Your reporting obligation runs to you personally, not through your employer. If a supervisor tells you not to file a report, or an employer’s internal policy requires you to “report up” instead of calling protective services directly, that policy does not override state law. You are legally required to make the report regardless of workplace directives. Some workplaces do have internal reporting chains where you notify a designated person who then contacts the agency, but in those systems the legal duty still falls on you to ensure the report actually gets made.

Employers who retaliate against workers for fulfilling a mandated reporting obligation expose themselves to legal liability. Many states include anti-retaliation provisions in their reporting statutes, and federal whistleblower protections may also apply depending on the circumstances.

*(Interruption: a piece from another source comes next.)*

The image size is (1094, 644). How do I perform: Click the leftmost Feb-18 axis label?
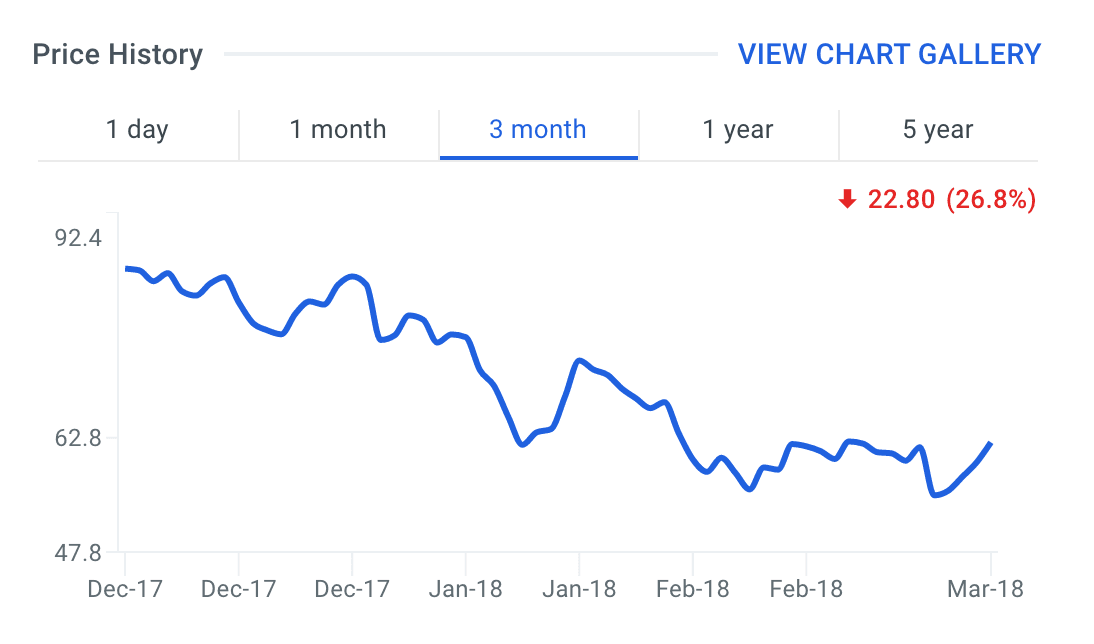pos(693,588)
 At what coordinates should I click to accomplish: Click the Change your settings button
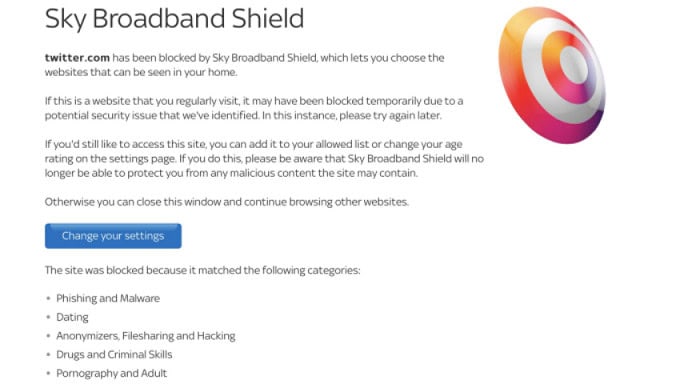pos(113,236)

Penalties for Failing to Report

Skipping a report carries real consequences. Failure to report is classified as a misdemeanor in approximately 40 states, with penalties ranging from 30 days to 5 years in jail and fines from $300 to $10,000. Some states escalate the charge to a felony for repeat violations or for failing to report especially serious abuse.

8Child Welfare Information Gateway. Penalties for Failure to Report and False Reporting of Child Abuse and Neglect

Criminal charges are only part of the picture. When a failure to report results in serious injury or death, courts in multiple states have notified the reporter’s professional licensing authority, putting careers at risk. Civil lawsuits from victims are also possible — courts have held since the 1970s that professionals who fail to report can be liable for injuries the victim suffers afterward.

The penalties exist for a reason. A mandated report is often the only thing standing between a vulnerable person and continued harm. The information you provide — even if incomplete, even if you are not sure — starts the process that gets trained investigators involved. That is the entire point.